### Consegna
Ricopia senza modifiche, dal testo sull'assegnazione della casa familiare, il passo che si apre con le parole contenenti "La Suprema Corte" e si chiude con "durante la convivenza.".

### Brano di riferimento
Non può essere oggetto di assegnazione un immobile nel quale il figlio minore non ha mai vissuto

Paola Silvia Colombo
14 Dicembre 2021

La Suprema Corte è stata, quindi, chiamata ad affrontare la questione se la prima abitazione utilizzata dai coniugi - e poi lasciata per esigenze sopravvenute e non preventivate - potesse o meno essere oggetto di assegnazione.
Massima

L'assegnazione della casa familiare, rispondendo all'esigenza di conservare l'“habitat domestico”, inteso come il centro degli affetti, degli interessi e delle consuetudini in cui si esprime e si articola la vita familiare, è consentita unicamente con riguardo a quell'immobile che abbia costituito il centro di aggregazione della famiglia durante la convivenza.

L'art. 337-sexies comma 1 c.c. indica quale criterio prioritario per l'assegnazione della casa coniugale l'interesse della prole (dopo la crisi matrimoniale) a continuare a vivere nell'ambiente in cui sono cresciuti e a mantenere le consuetudini di vita e delle relazioni sociali che in tale ambiente si sono radicate.

Il caso

La Corte d'Appello di l'Aquila ha rigettato l'appello incidentale proposto da una madre, affidataria e collocataria di una figlia minore, avverso la sentenza di separazione del Tribunale che aveva respinto la domanda di assegnazione della casa coniugale sita a l'Aquila.

La Corte D'Appello ha motivato il rigetto dell'impugnazione rilevando che:

- l'abitazione di cui era stata rivendicata l'assegnazione avesse avuto funzione di centro di aggregazione familiare solo nei primi due anni di matrimonio dei coniugi e, quindi, prima della nascita della figlia;

- la minore era cresciuta e aveva radicato i propri legami affettivi nell'abitazione di Tarquinia e, quindi, in un immobile diverso da quello oggetto della richiesta di assegnazione.

### Estratto dell'elenco
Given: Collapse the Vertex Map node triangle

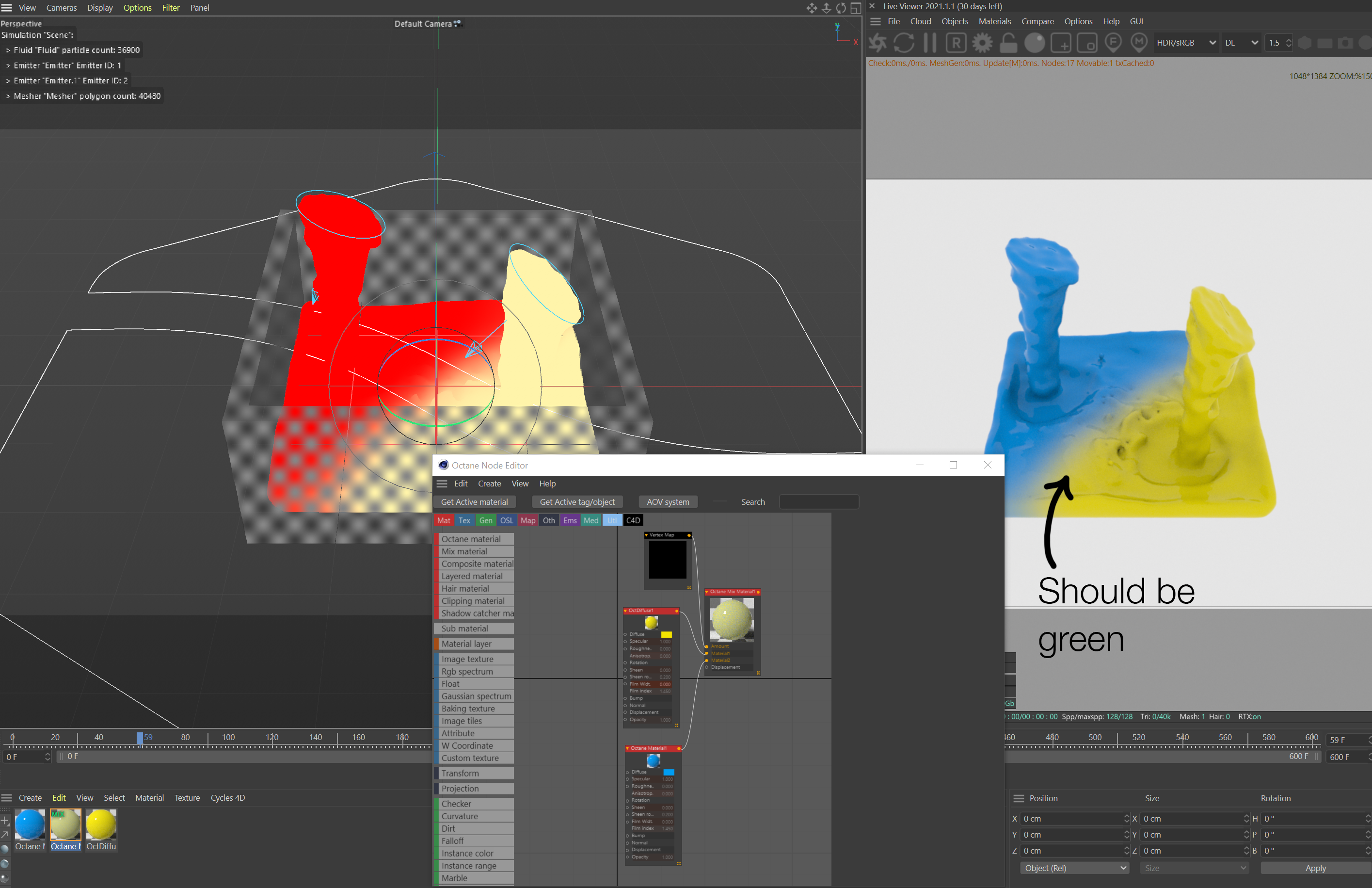Looking at the screenshot, I should pos(646,535).
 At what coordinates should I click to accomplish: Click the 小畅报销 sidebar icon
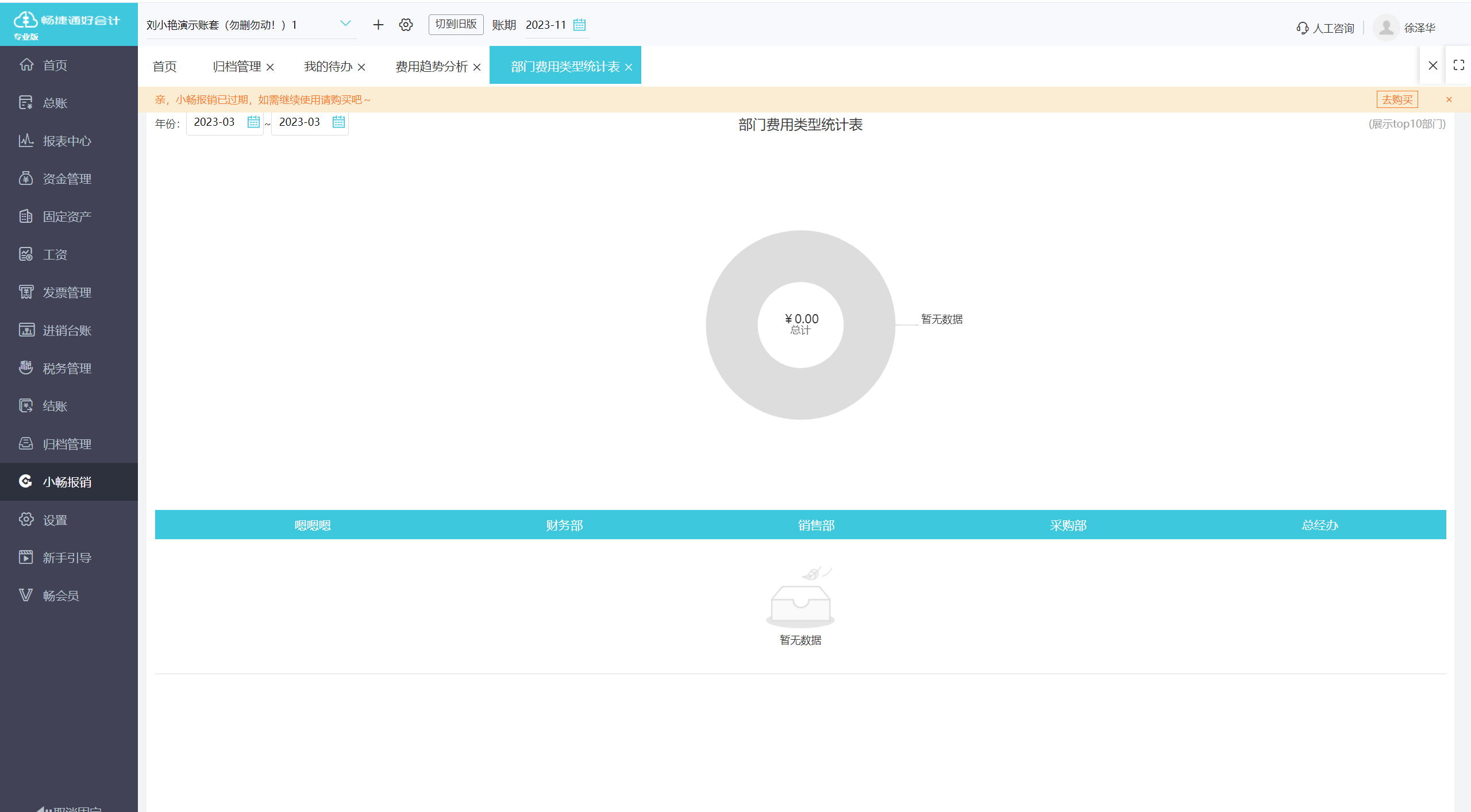[x=25, y=482]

### Risposta
La Suprema Corte è stata, quindi, chiamata ad affrontare la questione se la prima abitazione utilizzata dai coniugi - e poi lasciata per esigenze sopravvenute e non preventivate - potesse o meno essere oggetto di assegnazione.
Massima

L'assegnazione della casa familiare, rispondendo all'esigenza di conservare l'“habitat domestico”, inteso come il centro degli affetti, degli interessi e delle consuetudini in cui si esprime e si articola la vita familiare, è consentita unicamente con riguardo a quell'immobile che abbia costituito il centro di aggregazione della famiglia durante la convivenza.